[Saved entries]
┏━━

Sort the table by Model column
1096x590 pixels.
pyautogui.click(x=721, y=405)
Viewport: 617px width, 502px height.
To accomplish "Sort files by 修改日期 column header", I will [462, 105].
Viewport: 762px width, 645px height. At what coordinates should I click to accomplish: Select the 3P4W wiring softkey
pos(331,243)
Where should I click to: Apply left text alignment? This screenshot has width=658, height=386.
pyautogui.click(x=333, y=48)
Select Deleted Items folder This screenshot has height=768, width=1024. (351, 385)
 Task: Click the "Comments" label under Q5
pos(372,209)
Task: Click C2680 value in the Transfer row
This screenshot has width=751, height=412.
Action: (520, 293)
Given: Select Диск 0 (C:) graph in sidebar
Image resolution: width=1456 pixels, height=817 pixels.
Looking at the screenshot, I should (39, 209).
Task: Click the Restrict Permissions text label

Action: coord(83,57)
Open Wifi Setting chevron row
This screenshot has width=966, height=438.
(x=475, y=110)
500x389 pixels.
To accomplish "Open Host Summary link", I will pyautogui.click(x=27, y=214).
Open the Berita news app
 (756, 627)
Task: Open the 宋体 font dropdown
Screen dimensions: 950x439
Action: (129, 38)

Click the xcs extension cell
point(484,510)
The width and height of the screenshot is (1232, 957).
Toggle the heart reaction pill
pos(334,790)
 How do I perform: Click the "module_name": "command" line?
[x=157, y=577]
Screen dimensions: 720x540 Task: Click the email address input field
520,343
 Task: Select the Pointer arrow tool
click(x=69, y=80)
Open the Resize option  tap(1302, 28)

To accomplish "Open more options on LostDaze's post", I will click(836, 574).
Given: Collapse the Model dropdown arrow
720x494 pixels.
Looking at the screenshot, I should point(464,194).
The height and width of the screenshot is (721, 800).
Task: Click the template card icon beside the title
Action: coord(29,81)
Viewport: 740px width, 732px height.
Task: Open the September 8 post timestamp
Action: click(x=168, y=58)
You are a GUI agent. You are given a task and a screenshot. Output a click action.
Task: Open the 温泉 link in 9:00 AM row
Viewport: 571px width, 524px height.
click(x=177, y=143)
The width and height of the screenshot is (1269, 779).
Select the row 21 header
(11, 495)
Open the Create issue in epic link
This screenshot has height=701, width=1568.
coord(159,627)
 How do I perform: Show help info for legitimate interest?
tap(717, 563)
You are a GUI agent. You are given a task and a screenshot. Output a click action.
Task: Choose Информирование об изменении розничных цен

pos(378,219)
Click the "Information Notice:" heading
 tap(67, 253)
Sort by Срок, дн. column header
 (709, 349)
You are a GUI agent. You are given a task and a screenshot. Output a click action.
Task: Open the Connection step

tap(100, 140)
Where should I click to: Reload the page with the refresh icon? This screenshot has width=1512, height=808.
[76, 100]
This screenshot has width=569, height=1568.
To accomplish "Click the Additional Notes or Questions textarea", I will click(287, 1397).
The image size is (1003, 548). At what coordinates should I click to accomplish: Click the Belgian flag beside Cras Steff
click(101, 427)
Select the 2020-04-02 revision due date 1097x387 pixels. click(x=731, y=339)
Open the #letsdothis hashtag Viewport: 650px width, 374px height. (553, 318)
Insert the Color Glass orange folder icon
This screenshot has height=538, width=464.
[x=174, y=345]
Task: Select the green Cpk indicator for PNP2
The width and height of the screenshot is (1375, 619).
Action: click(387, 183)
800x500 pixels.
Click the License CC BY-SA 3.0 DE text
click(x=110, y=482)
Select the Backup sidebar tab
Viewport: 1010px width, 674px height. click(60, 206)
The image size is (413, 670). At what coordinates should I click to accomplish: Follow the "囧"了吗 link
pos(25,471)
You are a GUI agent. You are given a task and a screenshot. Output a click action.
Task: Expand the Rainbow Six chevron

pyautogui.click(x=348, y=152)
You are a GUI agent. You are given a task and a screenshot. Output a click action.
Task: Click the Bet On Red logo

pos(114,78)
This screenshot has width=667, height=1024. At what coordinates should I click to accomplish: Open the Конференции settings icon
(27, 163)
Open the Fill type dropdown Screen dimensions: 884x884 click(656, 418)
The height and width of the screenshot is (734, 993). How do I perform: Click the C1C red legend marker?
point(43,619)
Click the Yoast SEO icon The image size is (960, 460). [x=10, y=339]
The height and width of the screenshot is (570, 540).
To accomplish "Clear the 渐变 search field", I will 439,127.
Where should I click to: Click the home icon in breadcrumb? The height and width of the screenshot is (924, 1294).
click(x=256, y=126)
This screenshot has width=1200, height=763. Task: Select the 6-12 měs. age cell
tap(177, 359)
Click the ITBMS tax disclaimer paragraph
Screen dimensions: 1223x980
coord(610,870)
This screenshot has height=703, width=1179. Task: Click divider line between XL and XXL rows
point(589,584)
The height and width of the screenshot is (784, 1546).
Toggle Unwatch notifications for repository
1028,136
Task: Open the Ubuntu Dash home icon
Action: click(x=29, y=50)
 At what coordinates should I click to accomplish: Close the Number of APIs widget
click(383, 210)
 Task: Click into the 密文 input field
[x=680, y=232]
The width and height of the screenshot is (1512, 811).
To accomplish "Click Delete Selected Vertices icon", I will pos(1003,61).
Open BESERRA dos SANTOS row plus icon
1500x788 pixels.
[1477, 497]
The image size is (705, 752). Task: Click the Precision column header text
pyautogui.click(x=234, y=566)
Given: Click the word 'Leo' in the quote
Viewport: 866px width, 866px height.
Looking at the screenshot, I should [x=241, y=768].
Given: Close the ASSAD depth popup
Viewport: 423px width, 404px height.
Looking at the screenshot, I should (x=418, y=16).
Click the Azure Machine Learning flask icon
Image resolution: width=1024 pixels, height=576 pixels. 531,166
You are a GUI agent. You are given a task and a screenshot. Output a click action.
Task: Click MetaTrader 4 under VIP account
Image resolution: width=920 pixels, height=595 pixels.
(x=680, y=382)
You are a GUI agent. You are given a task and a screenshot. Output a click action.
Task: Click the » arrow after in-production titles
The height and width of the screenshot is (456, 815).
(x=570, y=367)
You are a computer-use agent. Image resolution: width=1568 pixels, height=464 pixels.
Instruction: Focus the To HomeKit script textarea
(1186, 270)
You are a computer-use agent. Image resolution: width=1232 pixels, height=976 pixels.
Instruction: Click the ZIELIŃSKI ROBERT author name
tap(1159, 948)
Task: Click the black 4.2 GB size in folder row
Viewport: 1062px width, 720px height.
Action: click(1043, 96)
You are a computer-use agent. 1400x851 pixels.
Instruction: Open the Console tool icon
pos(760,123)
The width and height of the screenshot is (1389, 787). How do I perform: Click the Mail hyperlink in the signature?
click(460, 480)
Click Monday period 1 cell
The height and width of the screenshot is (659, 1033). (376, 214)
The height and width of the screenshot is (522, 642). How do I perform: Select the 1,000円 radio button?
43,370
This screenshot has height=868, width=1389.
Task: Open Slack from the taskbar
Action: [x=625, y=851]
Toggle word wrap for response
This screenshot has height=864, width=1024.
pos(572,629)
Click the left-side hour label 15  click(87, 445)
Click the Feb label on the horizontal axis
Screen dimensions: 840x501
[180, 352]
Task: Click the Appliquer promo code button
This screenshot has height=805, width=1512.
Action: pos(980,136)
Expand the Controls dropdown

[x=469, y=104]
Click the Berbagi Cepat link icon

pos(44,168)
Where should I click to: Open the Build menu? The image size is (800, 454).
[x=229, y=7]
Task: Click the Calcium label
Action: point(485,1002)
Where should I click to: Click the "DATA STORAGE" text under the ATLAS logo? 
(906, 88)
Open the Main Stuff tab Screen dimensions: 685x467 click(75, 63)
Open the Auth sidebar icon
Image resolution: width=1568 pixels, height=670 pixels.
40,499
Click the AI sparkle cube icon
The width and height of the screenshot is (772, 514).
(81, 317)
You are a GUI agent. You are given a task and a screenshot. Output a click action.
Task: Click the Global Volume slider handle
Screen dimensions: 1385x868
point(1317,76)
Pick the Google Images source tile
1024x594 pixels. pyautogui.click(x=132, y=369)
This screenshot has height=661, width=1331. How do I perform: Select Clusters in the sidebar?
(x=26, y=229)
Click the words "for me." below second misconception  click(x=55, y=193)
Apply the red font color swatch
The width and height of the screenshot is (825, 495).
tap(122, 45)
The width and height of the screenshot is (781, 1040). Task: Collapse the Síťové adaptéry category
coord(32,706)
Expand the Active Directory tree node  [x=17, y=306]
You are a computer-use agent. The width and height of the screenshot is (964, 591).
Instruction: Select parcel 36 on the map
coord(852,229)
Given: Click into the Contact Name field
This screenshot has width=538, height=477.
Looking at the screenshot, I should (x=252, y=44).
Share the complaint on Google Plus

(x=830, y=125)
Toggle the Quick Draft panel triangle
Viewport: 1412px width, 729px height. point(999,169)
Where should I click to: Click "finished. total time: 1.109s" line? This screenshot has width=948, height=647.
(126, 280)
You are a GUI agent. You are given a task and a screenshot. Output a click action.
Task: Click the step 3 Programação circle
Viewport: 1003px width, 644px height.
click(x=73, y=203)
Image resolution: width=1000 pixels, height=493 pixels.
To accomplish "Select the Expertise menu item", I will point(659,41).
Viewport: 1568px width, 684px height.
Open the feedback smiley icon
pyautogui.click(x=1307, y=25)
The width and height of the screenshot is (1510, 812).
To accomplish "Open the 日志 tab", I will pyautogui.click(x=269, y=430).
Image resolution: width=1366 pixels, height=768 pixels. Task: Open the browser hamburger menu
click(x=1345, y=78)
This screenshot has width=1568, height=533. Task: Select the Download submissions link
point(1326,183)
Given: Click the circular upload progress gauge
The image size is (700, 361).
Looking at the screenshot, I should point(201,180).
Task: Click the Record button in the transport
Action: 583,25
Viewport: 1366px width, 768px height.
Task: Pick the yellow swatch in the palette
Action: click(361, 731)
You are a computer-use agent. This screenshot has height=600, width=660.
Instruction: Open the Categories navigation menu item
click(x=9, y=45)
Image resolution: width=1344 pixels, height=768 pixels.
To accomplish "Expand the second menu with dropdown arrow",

┗━━

[Exercise instructions]
Starting at the line that has "Toggle Unwatch notifications for repository" and ending at the line that has "after in-production titles", please write out the lines above exactly, leaving out all others.

[The completed task]
Toggle Unwatch notifications for repository
1028,136
Task: Open the Ubuntu Dash home icon
Action: click(x=29, y=50)
 At what coordinates should I click to accomplish: Close the Number of APIs widget
click(383, 210)
 Task: Click into the 密文 input field
[x=680, y=232]
The width and height of the screenshot is (1512, 811).
To accomplish "Click Delete Selected Vertices icon", I will pos(1003,61).
Open BESERRA dos SANTOS row plus icon
1500x788 pixels.
[1477, 497]
The image size is (705, 752). Task: Click the Precision column header text
pyautogui.click(x=234, y=566)
Given: Click the word 'Leo' in the quote
Viewport: 866px width, 866px height.
Looking at the screenshot, I should [x=241, y=768].
Given: Close the ASSAD depth popup
Viewport: 423px width, 404px height.
Looking at the screenshot, I should (x=418, y=16).
Click the Azure Machine Learning flask icon
Image resolution: width=1024 pixels, height=576 pixels. 531,166
You are a GUI agent. You are given a task and a screenshot. Output a click action.
Task: Click MetaTrader 4 under VIP account
Image resolution: width=920 pixels, height=595 pixels.
(x=680, y=382)
You are a GUI agent. You are given a task and a screenshot. Output a click action.
Task: Click the » arrow after in-production titles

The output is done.